2. Como cuestión previa, debe señalarse que la calificación está fechada el día 26 de septiembre de 2025, pero la misma no fue notificada al recurrente hasta el día 4 de noviembre de 2025, mediante su retirada física por el presentante.
En este sentido, debe recordarse el contenido del artículo 322 de la Ley Hipotecaria, conforme al cual: «La calificación negativa del documento o de concretas cláusulas del mismo deberá notificarse al presentante y al Notario autorizante del título presentado y, en su caso, a la autoridad judicial o al funcionario que lo haya expedido. Dicha notificación se efectuará de conformidad con lo previsto en los artículos 58 y 59 de la Ley 30/1992 de 26 de noviembre de Régimen Jurídico de las Administraciones Públicas y del Procedimiento Administrativo Común [remisión que debe entenderse realizada a los artículos 40 y 41 de la vigente Ley 39/2015, de 1 de octubre, del Procedimiento Administrativo Común de las Administraciones Públicas]. A tal efecto será válida la notificación por vía telemática si el interesado lo hubiere manifestado así al tiempo de presentación del título y queda constancia fehaciente (...) A tal fin se entenderá que es domicilio hábil a efecto de notificaciones el designado por el presentante al tiempo de la presentación, salvo que el en el título se haya consignado otro a tal efecto. Respecto del Notario autorizante o de la autoridad judicial o funcionario que lo expidió, la notificación se practicará en su despacho, sede o dependencia administrativa».

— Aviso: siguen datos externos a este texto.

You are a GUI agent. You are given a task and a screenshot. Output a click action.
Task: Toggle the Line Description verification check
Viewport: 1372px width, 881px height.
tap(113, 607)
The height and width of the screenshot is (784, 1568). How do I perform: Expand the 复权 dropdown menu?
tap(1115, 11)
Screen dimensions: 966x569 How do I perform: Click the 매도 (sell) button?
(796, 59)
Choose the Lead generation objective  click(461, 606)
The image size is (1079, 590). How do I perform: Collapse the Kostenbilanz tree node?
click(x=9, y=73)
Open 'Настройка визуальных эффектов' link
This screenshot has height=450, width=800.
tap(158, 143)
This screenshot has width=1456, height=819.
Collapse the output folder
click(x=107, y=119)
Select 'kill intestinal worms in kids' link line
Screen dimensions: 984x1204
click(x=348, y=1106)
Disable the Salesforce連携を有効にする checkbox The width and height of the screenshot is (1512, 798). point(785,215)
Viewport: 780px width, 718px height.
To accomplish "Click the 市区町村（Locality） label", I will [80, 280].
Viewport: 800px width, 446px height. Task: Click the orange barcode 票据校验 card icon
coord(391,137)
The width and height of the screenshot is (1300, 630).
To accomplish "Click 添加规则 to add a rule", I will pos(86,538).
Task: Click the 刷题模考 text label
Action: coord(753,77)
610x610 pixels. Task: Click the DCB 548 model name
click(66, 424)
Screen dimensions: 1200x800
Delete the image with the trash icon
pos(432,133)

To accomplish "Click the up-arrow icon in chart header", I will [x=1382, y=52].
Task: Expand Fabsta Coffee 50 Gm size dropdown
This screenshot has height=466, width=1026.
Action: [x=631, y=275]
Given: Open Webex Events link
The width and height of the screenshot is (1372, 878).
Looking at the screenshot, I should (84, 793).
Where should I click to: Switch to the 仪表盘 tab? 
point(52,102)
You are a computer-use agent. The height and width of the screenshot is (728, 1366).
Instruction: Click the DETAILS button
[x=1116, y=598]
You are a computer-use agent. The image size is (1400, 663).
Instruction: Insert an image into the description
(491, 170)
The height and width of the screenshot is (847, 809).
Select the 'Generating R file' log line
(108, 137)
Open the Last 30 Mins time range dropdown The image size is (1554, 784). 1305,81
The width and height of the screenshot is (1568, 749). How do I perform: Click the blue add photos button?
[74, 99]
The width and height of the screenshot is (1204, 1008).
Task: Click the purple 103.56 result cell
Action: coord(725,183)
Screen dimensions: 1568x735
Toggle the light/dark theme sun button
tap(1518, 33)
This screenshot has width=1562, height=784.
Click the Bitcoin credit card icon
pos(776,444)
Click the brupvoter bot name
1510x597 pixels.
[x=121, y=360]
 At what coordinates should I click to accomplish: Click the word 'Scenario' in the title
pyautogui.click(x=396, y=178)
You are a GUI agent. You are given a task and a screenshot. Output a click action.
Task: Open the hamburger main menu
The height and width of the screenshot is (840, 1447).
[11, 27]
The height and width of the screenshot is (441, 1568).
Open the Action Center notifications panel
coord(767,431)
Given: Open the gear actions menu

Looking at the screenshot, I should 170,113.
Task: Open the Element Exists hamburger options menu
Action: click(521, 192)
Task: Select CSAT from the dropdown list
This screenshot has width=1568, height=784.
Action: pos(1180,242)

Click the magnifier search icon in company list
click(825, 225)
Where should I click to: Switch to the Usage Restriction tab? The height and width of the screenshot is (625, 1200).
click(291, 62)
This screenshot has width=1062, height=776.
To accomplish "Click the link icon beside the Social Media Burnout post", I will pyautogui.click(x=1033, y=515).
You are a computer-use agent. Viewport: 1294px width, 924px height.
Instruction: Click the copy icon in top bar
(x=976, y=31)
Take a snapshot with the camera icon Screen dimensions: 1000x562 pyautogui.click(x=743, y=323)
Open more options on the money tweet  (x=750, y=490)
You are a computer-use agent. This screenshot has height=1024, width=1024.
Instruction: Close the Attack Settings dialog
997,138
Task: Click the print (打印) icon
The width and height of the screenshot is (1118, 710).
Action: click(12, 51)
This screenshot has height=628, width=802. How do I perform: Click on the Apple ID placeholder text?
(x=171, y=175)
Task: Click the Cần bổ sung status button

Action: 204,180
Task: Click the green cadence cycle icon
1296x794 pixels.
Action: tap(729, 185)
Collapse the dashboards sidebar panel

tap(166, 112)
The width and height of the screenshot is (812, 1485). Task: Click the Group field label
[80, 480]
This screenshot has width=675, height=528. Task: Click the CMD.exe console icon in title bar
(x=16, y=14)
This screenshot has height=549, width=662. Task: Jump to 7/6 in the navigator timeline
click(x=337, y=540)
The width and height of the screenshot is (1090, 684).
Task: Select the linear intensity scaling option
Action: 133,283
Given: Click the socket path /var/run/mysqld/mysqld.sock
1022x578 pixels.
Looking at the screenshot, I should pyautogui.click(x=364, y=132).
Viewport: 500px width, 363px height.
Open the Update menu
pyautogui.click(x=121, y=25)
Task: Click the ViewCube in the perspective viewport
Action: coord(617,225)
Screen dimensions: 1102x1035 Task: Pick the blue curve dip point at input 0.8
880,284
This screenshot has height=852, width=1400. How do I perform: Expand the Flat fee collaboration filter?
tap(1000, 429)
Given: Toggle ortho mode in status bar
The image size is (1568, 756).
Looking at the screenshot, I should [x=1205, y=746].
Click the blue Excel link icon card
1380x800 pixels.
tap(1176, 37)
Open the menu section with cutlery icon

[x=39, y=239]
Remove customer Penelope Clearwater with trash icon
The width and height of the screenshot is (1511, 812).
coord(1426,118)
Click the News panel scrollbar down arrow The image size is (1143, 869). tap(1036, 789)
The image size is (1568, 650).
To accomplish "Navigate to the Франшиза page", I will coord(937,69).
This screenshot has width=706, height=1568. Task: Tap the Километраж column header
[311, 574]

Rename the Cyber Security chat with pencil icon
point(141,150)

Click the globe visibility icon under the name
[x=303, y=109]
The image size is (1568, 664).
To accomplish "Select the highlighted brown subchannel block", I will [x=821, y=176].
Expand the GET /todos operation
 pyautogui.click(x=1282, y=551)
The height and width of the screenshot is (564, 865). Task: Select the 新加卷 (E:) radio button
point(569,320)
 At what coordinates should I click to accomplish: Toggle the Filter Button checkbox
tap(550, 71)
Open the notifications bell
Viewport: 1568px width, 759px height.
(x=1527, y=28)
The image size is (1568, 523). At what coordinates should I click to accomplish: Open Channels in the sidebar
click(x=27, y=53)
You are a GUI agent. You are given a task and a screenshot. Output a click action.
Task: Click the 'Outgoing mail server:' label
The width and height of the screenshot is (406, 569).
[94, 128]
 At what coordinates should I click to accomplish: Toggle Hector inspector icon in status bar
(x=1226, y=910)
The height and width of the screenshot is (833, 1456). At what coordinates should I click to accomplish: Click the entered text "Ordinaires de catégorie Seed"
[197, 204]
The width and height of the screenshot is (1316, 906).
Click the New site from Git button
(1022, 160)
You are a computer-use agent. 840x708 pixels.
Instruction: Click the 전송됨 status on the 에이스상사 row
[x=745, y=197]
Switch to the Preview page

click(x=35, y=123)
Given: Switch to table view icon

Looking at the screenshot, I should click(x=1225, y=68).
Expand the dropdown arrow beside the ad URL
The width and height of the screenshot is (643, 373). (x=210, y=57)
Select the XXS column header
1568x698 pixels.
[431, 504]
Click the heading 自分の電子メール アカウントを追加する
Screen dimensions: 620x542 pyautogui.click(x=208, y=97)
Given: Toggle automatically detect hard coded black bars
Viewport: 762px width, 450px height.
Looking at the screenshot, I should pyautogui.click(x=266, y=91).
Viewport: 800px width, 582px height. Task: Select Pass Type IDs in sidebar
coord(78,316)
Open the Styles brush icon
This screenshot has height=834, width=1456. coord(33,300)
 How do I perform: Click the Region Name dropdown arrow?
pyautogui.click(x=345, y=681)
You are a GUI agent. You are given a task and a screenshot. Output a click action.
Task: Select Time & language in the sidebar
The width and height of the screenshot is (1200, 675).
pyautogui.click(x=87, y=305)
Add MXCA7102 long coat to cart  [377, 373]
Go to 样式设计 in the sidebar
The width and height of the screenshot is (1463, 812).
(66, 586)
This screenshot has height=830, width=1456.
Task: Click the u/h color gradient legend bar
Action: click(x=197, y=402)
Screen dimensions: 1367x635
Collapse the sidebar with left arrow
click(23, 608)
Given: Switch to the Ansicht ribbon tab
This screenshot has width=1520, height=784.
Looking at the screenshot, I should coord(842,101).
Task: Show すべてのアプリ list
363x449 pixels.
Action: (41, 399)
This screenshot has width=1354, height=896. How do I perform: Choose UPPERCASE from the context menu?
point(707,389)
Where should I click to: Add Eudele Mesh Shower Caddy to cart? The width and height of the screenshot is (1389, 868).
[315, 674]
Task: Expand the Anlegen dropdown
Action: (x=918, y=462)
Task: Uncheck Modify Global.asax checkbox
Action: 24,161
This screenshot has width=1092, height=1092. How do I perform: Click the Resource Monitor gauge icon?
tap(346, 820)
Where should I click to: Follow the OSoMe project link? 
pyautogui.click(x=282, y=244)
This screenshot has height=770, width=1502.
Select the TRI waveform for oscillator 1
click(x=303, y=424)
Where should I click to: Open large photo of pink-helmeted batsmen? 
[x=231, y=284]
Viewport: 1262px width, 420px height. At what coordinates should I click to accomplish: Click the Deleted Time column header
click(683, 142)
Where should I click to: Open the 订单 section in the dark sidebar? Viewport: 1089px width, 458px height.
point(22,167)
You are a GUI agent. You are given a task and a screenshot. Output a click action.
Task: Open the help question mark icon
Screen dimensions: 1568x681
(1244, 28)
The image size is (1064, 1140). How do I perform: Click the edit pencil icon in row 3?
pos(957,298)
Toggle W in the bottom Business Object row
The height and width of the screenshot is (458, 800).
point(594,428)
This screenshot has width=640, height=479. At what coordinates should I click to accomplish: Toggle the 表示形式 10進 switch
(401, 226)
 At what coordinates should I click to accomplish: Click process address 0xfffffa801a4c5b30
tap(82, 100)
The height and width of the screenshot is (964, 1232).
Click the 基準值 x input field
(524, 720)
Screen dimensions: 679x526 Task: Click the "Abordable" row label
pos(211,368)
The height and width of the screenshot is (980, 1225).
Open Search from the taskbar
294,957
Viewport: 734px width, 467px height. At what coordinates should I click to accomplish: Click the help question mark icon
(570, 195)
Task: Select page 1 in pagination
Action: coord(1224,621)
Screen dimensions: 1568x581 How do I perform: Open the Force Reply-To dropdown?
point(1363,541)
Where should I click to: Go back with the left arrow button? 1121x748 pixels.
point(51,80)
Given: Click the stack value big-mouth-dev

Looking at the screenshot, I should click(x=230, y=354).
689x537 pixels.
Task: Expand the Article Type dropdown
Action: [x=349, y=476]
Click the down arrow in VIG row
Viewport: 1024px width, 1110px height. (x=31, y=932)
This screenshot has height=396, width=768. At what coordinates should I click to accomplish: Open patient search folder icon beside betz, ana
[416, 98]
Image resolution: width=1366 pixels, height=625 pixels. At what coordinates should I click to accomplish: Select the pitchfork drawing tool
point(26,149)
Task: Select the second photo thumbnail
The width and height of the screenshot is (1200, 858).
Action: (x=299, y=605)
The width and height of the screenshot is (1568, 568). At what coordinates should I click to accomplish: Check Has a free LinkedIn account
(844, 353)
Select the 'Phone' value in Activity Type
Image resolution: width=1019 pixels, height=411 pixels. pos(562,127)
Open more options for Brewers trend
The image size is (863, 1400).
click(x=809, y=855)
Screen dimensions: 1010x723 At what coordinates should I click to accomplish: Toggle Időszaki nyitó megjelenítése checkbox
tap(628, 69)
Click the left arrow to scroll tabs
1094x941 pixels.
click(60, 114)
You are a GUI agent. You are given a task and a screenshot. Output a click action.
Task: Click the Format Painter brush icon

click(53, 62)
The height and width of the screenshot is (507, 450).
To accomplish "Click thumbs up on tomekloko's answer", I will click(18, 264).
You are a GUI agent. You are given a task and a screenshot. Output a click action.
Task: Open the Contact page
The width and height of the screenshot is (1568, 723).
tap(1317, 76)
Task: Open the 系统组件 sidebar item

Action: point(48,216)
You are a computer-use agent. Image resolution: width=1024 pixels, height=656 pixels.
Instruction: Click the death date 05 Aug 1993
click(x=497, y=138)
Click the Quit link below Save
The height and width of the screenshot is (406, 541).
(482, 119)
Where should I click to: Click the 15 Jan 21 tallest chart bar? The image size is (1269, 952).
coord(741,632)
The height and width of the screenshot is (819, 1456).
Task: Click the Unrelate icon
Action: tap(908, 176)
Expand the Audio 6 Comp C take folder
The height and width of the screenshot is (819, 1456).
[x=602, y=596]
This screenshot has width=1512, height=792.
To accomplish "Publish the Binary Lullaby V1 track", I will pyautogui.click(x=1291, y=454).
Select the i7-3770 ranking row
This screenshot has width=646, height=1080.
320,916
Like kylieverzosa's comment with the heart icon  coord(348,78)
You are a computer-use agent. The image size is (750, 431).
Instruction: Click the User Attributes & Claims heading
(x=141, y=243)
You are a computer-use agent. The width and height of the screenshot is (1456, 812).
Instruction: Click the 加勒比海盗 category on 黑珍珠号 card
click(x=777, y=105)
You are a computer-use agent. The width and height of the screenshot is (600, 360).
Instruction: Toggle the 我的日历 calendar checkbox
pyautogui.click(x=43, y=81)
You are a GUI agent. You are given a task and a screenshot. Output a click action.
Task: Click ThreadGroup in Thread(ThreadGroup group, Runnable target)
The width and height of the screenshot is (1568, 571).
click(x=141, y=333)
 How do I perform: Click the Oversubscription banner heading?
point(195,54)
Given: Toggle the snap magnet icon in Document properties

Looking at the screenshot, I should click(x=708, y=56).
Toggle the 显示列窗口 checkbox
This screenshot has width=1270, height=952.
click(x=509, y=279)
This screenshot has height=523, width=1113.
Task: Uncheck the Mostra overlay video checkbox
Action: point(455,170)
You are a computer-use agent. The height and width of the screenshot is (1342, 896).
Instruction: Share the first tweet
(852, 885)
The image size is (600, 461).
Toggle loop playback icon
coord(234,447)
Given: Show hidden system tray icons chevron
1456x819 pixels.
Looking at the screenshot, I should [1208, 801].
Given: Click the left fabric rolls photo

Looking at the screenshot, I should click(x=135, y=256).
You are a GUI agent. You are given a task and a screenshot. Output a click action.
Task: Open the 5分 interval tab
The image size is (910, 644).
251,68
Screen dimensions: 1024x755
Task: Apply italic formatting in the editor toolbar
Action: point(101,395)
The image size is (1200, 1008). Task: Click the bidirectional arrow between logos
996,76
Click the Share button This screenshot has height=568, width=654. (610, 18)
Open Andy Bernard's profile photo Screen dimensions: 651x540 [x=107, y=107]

El citado artículo 40 de la Ley del Procedimiento Administrativo Común de las Administraciones Públicas prevé un plazo de diez días a parte de la fecha en que el acto haya sido dictado para cursar la notificación, plazo que evidentemente se ha superado, atendidas las circunstancias de hecho concurrentes.
En cualquier caso y, de conformidad con lo dispuesto en el artículo 41 de la citada norma, «las notificaciones serán válidas siempre que permitan tener constancia de su envío o puesta a disposición, de la recepción o acceso por el interesado o su representante, de sus fechas y horas, del contenido íntegro, y de la identidad fidedigna del remitente y destinatario de la misma». De tal manera que, habiéndose incumplido el plazo previsto legalmente para la práctica de la notificación, su recepción por el interesado o su representante determina que la notificación surtirá su efecto a partir de esta última fecha, debiendo entenderse interpuesto el recurso del que conoce esta Resolución dentro del plazo legalmente concedido al efecto.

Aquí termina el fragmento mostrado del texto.